Mr. Spain then turned to the building itself. He noted that the building had been principally constructed by Rudy Yoder and three of his colleagues from the Amish community in St. Mary’s County, Maryland, all in one 24-hour day — starting at 7 am on April 16th and working until 1 am the next morning. Brownie Bevan and Bobby Barlow had driven their trucks and trailers to pick up Yoder and the lumber, leaving about 4 am on April 16th, so they could get back by 7 am. The Amish do not drive rubber-tired vehicles. Spain explained that Yoder and his colleagues were not present at the dedication because someone from King and Queen would have to go get them, but gave praise for their fine work!
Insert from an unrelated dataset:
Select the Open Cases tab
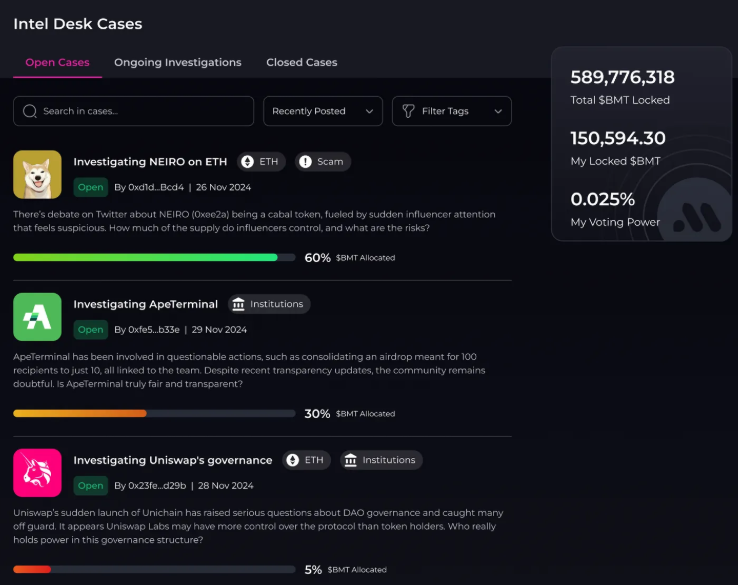 [57, 62]
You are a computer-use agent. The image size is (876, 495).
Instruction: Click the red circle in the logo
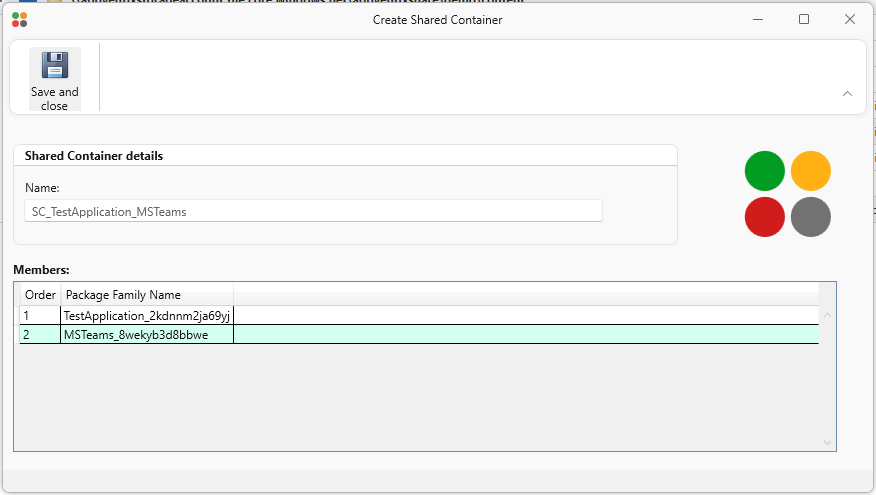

Also thanked were Minor Trevilian for her donation of the windows and horse harness to go in the building, Bevan for the front door, Nancy Herman Thompson of Bury Partners for preparing the survey plats needed for the necessary approvals, and John Spain for preparing a drawing of the building for the approvals. Spain then recognized Betty Gwathmey and Ellen White for providing and serving food for the workers and supervisors during the long workday. Last, but not least, Spain recognized the help and cooperation of county officials. Although a relatively small building behind the existing Museum, it was built on County property, so it had to be approved by the Board of Supervisors, the County Planning Commission, the Board of Zoning Appeals, and inspected by the building department. He thanked all of the members of those boards and Tom Swartzwelder, County Administrator, and especially Donna Sprouse, Assistant Zoning administrator, and Lee Reamy, Building Official, both of who were present at the dedication, for their guidance and help.
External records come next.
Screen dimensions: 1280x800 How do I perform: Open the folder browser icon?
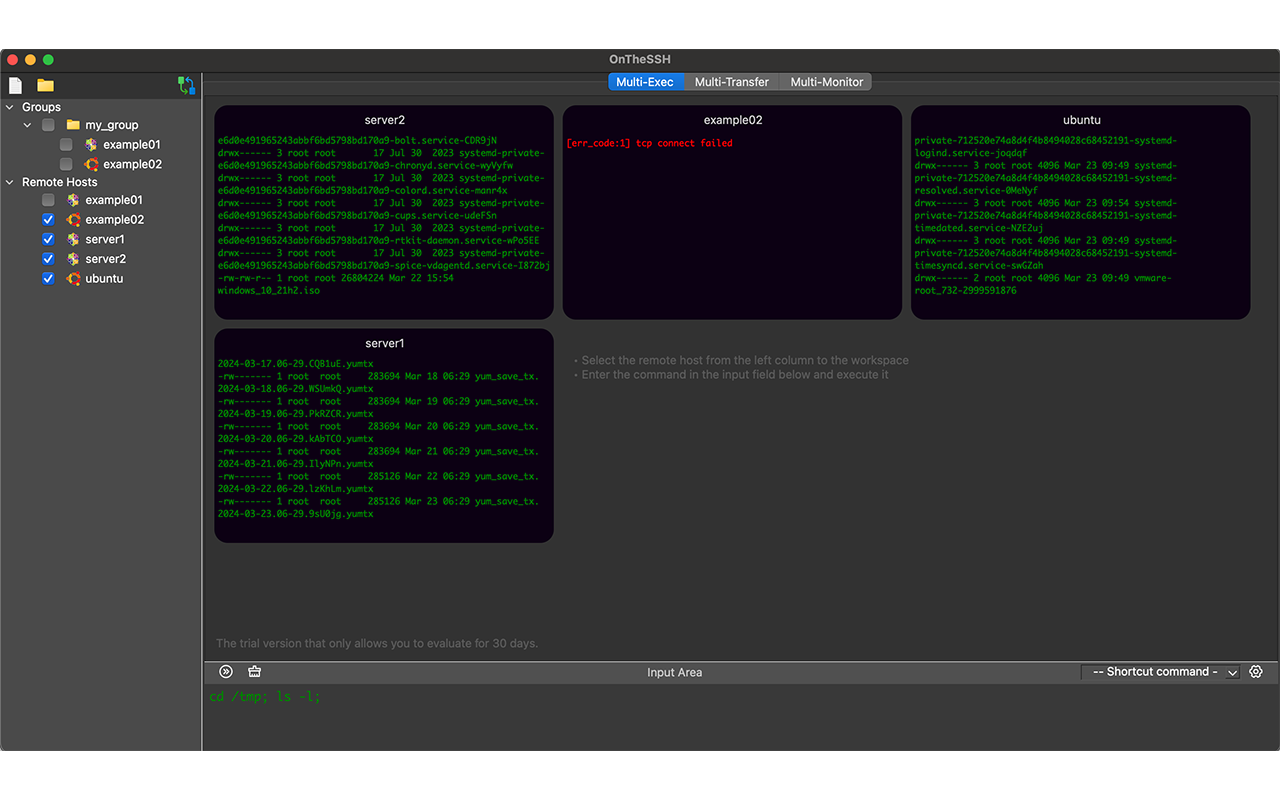(x=44, y=85)
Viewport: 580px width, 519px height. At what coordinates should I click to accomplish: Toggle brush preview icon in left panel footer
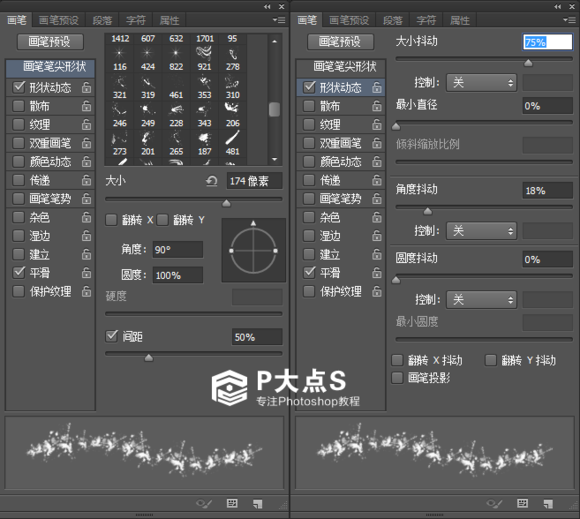(x=204, y=503)
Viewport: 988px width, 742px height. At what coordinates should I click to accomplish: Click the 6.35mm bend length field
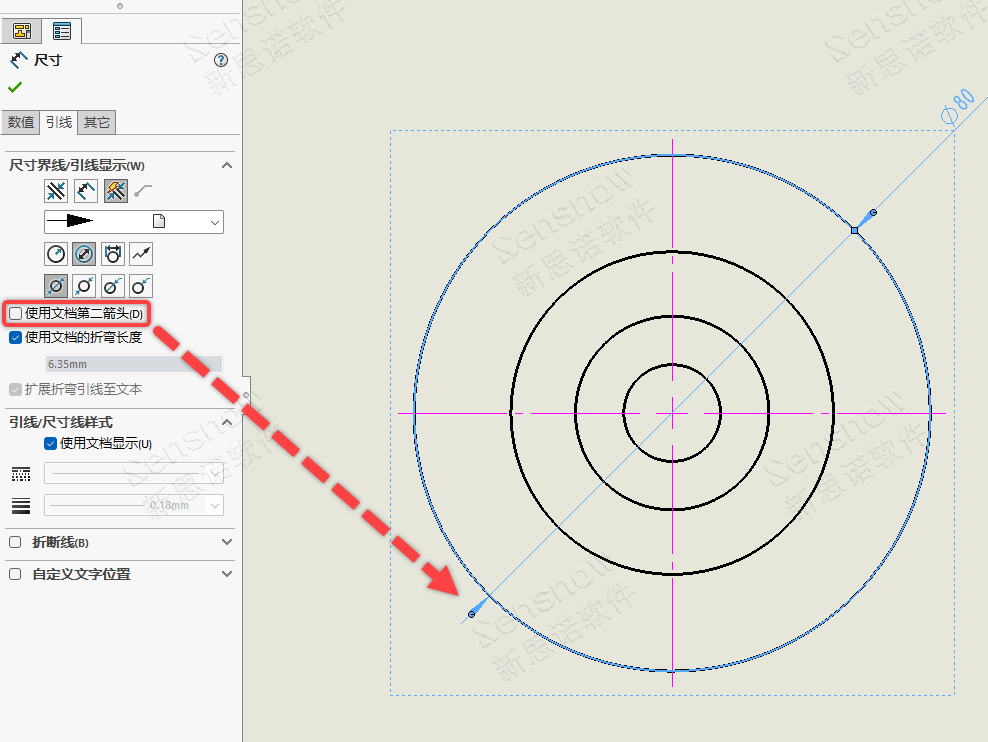(x=134, y=364)
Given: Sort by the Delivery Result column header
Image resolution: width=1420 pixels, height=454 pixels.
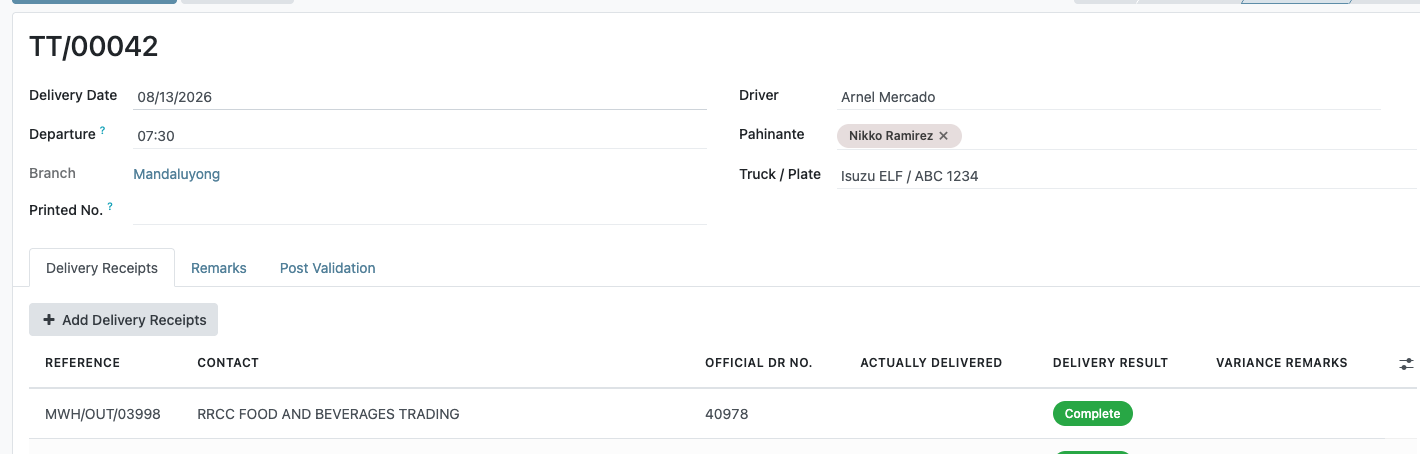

Spain then recognized Brownie Bevan, Bobby Barlow, William Gwathmey, Larry Grahl, Sammy Prince, John Spain, Joe Morris, Howard Walker, David Drain, and David Litchfield for their help in moving and installing the Stevensville Post Office and completing the interior of the new building. Each of those present and recognized were presented with a specially embossed “first day envelop” that had been prepared in recognition of the opening of the carriage house and post office restoration.

At the conclusion of the ceremony, carriage rides and refreshments, as well as tours of the new building and the Museum were provided to all those who attended. Over sixty people attended the dedication.